* Text provided *
★ ★ ★ ★
Upon watching the installation video, it looks like it'll take a fair amount of work to get it to work on the GMT400s since the F-Body master is installed at a slant and not straight like our OE setup. I did like the features/build quality of it tho - I wish we had a direct setup for our application.

I did come across some universal setups that I may give a try, depending on being able to source the correct braided SS line that would mate up to an off the shelf slave cylinder:

https://www.tickperformance.com/tilt...r-compact-3-4/

https://www.tickperformance.com/tilt...inder-3-4-dia/

I did also find this Slave Cylinder that is made out of aluminum vs most of the plastic ones on the market - I'm just unsure what kind of insert it has to accommodate for the clutch line:

https://www.rockauto.com/en/moreinfo...=2044&jsn=5462

Perfection also has a braided clutchline already made but it out of stock :/

https://showmetheparts.com/Perfection2/

Wilwood recommended their 3/4 master but hasn't clarified if i can purchase a line and threaded adjustable rod to connect to the factor pedal:

https://www.wilwood.com/MasterCylind...emno=260-15098

I also checked out Wilwoods clutch pedal combos but it looks like getting the OEM pedal off is a bit of a pain lol

https://www.wilwood.com/Pedals/Pedal...%20%20&appid=0


That's about where I am at - waiting to hear back from Tick about using one of the universal ones they have listed, along with their speed bleeder clutch line and see what it takes to get it hooked up to a factory slave.
★ ★ ★ ★
* Data *

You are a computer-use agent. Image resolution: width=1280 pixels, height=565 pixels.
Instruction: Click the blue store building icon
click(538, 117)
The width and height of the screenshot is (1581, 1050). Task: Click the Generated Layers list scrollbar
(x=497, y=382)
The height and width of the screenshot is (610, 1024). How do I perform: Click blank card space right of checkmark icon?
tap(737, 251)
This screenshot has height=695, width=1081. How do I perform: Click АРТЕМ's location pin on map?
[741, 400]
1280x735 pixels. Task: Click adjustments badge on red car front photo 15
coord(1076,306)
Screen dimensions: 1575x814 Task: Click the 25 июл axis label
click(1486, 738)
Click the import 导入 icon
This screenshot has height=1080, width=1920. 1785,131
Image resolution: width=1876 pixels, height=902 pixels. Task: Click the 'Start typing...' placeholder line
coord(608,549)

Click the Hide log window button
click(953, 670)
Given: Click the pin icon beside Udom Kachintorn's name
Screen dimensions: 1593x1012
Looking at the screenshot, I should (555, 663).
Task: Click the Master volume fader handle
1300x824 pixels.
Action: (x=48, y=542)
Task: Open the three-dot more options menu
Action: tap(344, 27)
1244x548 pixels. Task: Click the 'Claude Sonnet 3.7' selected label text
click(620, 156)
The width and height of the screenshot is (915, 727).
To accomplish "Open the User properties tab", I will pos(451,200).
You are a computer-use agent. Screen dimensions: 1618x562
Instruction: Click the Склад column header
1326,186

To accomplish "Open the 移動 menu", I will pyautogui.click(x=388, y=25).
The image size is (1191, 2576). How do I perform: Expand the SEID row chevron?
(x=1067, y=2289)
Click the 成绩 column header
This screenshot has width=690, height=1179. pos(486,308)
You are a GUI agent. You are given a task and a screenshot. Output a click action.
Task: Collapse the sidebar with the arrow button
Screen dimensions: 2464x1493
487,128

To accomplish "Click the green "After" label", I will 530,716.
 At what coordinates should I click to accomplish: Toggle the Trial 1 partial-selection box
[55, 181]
★ ★ ★ ★
* Exercise *
Quote the passage of the clutch cylinder post that begins with the words "https://www.wilwood.com/Pedals/Pedal...%20%20&appid=0" and ends with "a factory slave.".

* Correct output *
https://www.wilwood.com/Pedals/Pedal...%20%20&appid=0


That's about where I am at - waiting to hear back from Tick about using one of the universal ones they have listed, along with their speed bleeder clutch line and see what it takes to get it hooked up to a factory slave.